** GIVEN DATA follows **

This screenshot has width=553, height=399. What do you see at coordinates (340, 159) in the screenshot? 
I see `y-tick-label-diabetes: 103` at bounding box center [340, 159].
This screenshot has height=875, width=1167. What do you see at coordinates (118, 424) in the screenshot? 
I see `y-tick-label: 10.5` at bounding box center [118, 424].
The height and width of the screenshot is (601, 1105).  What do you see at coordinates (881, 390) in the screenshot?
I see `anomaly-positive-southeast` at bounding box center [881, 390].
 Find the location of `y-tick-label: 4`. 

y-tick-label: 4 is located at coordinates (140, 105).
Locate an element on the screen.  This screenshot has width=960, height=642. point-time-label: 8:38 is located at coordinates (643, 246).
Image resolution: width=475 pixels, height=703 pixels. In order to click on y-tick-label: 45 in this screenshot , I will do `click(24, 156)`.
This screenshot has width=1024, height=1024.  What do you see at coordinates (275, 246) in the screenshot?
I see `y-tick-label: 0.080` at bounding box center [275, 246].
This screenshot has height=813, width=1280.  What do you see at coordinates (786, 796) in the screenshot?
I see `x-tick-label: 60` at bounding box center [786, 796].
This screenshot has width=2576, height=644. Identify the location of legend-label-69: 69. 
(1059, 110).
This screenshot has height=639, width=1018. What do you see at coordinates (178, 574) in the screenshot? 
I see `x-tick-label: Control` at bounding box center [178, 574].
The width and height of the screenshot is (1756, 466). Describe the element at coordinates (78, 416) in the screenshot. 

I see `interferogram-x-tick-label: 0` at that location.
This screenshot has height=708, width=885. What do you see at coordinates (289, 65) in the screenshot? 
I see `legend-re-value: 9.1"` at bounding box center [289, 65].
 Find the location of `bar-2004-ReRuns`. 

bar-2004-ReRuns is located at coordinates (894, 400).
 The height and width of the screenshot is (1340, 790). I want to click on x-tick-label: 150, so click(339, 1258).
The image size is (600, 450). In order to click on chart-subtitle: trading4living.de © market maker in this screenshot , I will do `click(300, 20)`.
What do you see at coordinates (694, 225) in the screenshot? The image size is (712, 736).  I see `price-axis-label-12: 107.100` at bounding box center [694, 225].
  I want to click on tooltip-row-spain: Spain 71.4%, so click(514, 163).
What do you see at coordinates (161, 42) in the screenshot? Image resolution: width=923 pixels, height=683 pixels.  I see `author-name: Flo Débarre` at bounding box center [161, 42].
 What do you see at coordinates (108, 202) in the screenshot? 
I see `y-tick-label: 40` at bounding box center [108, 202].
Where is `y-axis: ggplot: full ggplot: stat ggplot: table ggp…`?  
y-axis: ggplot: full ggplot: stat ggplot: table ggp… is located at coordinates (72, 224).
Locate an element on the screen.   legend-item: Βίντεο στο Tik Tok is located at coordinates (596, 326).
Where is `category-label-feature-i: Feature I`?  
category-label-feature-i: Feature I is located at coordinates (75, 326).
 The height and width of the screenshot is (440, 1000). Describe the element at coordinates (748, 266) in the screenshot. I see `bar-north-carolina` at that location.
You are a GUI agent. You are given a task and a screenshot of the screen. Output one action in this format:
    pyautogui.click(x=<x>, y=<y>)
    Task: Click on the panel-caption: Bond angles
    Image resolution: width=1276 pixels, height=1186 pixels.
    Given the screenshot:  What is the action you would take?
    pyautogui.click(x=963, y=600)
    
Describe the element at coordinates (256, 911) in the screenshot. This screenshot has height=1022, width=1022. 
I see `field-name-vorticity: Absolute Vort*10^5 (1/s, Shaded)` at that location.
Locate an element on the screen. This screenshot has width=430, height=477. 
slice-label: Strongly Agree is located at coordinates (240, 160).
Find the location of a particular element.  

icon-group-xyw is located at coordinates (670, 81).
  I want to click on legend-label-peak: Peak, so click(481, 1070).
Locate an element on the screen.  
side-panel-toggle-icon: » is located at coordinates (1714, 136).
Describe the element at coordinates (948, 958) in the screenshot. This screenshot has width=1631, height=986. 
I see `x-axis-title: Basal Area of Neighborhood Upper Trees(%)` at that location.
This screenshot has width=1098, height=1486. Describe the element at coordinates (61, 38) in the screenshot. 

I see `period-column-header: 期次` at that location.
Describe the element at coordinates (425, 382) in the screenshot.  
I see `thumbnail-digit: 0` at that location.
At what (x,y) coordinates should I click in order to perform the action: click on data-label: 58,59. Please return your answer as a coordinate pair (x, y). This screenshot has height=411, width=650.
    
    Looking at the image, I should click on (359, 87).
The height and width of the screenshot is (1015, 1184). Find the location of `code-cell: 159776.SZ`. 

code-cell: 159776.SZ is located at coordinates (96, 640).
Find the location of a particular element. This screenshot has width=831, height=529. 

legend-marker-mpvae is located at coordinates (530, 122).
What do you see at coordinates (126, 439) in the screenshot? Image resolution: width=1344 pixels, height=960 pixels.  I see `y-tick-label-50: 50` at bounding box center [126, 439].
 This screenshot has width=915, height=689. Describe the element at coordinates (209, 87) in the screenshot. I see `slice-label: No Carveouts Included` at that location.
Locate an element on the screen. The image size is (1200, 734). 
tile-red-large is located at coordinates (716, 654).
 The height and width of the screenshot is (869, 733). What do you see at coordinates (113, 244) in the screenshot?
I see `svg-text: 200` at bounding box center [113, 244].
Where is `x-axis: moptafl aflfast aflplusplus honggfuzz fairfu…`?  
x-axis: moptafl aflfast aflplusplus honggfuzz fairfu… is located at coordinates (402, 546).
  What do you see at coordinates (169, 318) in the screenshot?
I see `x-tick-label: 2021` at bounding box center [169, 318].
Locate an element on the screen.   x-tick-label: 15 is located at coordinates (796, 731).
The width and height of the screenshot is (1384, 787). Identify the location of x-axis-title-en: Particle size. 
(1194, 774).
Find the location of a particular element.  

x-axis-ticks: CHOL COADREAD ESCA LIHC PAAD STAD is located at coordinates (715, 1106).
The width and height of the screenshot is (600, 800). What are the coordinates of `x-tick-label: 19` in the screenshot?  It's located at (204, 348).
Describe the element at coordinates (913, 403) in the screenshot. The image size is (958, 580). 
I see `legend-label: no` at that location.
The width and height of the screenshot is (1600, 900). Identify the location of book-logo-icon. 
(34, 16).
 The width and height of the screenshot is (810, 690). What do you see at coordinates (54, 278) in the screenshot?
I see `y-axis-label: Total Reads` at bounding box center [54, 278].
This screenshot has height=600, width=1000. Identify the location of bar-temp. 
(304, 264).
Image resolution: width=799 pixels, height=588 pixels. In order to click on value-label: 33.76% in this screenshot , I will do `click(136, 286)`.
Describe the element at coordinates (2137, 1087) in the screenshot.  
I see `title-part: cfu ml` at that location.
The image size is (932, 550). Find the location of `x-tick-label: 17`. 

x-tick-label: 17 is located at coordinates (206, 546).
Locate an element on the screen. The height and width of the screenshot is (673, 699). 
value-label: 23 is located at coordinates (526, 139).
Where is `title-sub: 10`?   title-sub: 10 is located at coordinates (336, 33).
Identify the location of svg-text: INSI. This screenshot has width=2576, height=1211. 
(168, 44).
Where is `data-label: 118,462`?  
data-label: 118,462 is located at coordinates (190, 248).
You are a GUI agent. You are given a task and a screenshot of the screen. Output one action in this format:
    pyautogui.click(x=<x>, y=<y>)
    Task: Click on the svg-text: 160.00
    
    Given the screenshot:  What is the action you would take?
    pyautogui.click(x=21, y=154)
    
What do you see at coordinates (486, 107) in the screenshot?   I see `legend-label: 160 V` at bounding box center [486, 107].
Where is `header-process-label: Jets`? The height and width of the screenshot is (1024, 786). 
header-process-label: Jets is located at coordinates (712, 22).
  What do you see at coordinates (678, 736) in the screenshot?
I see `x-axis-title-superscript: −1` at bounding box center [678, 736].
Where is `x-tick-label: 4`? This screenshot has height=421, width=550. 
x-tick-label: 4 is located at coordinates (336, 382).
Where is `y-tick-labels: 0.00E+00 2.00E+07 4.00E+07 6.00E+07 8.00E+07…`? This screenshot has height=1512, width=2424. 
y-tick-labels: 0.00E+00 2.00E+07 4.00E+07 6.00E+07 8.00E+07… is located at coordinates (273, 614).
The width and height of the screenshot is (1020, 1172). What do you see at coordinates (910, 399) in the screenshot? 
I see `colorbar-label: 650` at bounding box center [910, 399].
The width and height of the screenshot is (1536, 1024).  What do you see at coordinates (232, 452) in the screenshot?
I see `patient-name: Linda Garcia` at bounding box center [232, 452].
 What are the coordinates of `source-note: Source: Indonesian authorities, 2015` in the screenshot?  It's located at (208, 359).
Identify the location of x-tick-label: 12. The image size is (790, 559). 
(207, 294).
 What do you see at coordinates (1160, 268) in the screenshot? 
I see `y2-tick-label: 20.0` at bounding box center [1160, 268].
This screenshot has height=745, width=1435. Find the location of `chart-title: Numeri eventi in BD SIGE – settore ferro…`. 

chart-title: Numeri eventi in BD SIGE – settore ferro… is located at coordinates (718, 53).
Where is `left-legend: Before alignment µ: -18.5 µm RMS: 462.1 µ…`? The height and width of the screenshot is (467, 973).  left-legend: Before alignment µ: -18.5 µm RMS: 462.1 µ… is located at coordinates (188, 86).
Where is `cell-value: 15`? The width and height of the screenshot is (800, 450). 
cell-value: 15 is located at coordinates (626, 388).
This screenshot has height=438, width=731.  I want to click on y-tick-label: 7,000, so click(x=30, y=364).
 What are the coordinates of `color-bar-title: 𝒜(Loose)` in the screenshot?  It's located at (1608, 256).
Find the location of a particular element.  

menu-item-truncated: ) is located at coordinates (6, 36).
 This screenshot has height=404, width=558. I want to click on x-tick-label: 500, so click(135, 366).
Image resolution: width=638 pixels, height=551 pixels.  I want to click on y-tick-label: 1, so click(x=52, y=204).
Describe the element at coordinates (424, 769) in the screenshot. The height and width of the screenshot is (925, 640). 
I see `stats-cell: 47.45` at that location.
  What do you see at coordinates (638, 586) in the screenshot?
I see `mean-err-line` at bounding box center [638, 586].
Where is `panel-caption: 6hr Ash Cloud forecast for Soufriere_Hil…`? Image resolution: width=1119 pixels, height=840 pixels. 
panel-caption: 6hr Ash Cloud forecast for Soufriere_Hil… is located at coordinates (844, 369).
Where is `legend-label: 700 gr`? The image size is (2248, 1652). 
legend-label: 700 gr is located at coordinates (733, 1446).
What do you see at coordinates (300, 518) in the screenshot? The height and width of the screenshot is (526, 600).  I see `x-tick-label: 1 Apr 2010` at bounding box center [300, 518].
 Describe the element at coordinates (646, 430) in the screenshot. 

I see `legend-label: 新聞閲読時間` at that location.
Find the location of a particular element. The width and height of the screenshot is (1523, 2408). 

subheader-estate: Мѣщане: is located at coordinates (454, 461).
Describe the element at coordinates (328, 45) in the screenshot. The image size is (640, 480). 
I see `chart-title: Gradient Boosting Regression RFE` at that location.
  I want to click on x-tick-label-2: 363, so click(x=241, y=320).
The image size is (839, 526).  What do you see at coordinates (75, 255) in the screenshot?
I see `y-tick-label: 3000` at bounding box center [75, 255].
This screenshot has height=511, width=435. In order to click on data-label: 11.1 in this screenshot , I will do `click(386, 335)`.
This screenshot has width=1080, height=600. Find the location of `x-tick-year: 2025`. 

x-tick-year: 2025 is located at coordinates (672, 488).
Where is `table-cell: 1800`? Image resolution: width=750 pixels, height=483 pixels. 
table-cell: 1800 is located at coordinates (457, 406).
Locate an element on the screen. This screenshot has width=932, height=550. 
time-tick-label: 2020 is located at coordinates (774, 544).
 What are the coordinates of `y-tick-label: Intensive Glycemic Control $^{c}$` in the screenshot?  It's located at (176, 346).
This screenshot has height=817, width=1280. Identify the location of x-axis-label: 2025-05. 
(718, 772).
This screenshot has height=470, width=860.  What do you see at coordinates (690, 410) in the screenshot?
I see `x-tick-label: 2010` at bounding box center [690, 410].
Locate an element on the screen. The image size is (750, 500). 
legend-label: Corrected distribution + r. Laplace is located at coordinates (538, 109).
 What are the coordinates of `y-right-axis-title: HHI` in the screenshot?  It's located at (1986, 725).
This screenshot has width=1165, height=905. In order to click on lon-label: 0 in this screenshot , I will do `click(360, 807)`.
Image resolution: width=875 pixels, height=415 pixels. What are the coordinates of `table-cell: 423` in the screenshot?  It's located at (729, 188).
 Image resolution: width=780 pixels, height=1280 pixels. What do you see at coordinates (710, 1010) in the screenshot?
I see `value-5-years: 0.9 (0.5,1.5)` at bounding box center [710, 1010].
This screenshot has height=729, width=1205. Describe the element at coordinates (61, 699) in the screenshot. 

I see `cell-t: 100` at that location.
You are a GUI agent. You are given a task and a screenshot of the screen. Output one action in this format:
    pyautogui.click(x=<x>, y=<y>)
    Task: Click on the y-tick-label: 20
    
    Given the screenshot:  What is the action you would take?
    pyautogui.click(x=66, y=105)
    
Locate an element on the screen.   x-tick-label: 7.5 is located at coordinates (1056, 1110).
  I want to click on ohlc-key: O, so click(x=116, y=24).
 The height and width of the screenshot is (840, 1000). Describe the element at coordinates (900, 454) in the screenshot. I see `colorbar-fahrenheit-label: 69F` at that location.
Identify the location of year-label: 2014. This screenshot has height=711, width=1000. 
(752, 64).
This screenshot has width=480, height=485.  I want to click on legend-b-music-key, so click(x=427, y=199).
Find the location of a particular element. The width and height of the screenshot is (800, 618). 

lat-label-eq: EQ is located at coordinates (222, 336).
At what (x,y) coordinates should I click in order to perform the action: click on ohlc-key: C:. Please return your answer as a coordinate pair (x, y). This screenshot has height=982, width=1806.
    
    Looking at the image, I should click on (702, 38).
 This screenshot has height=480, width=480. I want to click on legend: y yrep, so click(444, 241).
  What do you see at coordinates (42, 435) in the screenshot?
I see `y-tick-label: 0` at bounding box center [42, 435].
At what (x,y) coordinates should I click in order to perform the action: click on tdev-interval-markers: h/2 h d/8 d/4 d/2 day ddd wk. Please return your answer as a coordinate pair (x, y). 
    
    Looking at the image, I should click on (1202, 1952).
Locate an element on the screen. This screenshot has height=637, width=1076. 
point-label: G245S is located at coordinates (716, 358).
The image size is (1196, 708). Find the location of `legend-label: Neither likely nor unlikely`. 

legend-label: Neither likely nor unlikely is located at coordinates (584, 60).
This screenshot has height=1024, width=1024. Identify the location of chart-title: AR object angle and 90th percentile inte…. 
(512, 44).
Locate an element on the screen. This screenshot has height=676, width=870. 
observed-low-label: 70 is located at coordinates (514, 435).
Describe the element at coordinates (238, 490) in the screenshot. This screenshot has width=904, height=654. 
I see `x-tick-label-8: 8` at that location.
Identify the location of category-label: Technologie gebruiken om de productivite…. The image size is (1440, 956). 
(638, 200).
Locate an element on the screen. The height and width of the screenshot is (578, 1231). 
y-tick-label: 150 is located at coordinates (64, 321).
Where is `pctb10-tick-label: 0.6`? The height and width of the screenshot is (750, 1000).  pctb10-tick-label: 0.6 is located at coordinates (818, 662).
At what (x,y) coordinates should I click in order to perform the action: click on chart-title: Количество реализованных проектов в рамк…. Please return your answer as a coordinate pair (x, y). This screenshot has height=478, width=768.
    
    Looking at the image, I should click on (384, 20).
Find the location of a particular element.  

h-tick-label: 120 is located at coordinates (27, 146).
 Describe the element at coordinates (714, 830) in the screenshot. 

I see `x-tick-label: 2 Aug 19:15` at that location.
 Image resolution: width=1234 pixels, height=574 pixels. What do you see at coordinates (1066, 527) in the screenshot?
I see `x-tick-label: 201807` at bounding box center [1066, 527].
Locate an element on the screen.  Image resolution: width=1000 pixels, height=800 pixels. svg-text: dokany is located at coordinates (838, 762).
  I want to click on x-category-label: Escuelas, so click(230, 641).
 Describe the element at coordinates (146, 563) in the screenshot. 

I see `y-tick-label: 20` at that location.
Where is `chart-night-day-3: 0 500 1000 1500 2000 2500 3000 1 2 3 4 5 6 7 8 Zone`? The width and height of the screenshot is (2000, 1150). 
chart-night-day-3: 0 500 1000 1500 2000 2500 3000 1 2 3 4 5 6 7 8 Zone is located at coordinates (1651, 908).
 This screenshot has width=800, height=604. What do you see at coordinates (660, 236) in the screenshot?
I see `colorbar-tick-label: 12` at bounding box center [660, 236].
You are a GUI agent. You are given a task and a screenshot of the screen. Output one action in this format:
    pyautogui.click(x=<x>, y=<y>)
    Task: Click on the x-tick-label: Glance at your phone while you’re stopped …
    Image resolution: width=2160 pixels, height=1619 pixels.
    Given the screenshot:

** End of GIVEN DATA **

■ EXERCISE DETAILS ■
Please edit the stretch from the line containing "This screenshot has width=1098, height=1486." through the line containing "Looking at the image, I should click on (359, 87)." so that "Describe" becomes "Identify" and nothing else changes, and return only those lines.

■ THE COMPLETED TASK ■
This screenshot has width=1098, height=1486. Identify the element at coordinates (61, 38) in the screenshot. 

I see `period-column-header: 期次` at that location.
Identify the element at coordinates (425, 382) in the screenshot.  
I see `thumbnail-digit: 0` at that location.
At what (x,y) coordinates should I click in order to perform the action: click on data-label: 58,59. Please return your answer as a coordinate pair (x, y). This screenshot has height=411, width=650.
    
    Looking at the image, I should click on (359, 87).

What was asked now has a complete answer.